━━━━━ EXTRACT

Consumer Law

What Is IRS Regulations Section 1.408-11?

Section 1.408-11 outlines what your IRA provider must disclose to you, including fees, distribution rules, and your right to revoke the account.

Financial institutions that offer Individual Retirement Arrangements must provide a written disclosure statement to every person opening an IRA, as required by Section 408(i) of the Internal Revenue Code and detailed in Treasury Regulation 26 CFR 1.408-6. The disclosure summarizes the arrangement’s terms, tax treatment, fees, and the owner’s right to cancel the account within a short window. A common point of confusion: this regulation is sometimes misidentified as 26 CFR 1.408-11, which actually governs the net income calculation for returned or recharacterized contributions and has nothing to do with disclosure requirements.

Statutory Authority and Who Must Provide the Statement

IRC Section 408(i) directs IRA trustees and annuity issuers to report to both the IRS and the individuals who hold (or will hold) the accounts. The regulation built on that authority, 26 CFR 1.408-6, spells out exactly what the disclosure statement must contain and when the financial institution must deliver it.1Office of the Law Revision Counsel. 26 USC 408 Individual Retirement Accounts The obligation falls on the trustee of an IRA account or the issuer of an IRA annuity or endowment contract. In practice, this means the bank, brokerage, or insurance company where you open the account is responsible for getting the document into your hands.

The disclosure statement must be paired with a copy of the governing instrument — the formal agreement that establishes your IRA. That governing instrument is often a model IRS form such as Form 5305 (for trust accounts) or Form 5305-A (for custodial accounts), both of which specifically reference the disclosure requirement under Section 1.408-6.2Internal Revenue Service. Form 5305-A Traditional Individual Retirement Custodial Account The copy of the governing instrument doesn’t need to have your personal financial details filled in, but it must otherwise be complete.

━━━━━━━━━━
━━━━━ PROVIDED RECORDS

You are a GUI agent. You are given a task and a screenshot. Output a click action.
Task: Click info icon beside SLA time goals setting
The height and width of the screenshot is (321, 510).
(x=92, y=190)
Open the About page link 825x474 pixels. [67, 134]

━━━━━━━━━━
━━━━━ PROVIDED RECORDS

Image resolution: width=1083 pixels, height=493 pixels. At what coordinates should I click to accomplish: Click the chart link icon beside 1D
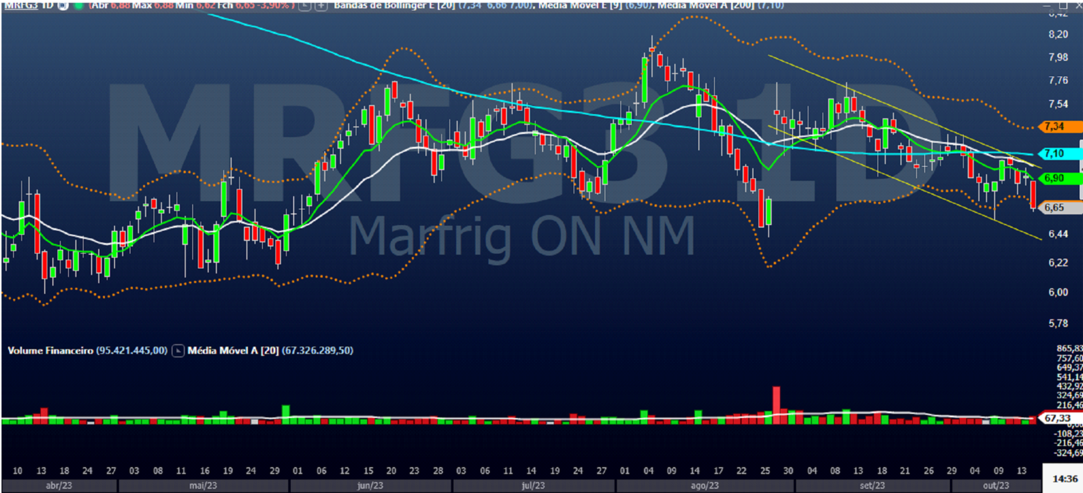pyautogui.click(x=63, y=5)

━━━━━━━━━━
━━━━━ PROVIDED RECORDS

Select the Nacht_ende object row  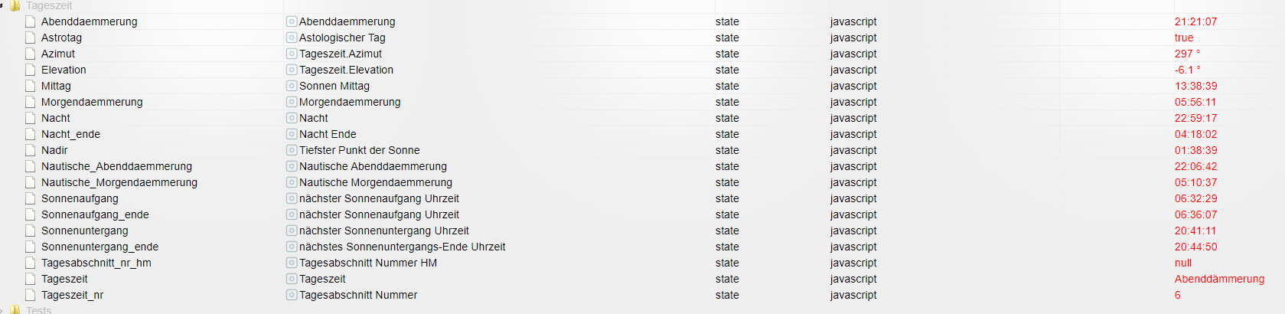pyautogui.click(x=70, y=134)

━━━━━━━━━━

**THE EXERCISE**
In the text on IRA disclosure statements, what must the disclosure statement be paired with?

**SOLVED EXERCISE**
A copy of the governing instrument, the formal agreement that establishes the IRA.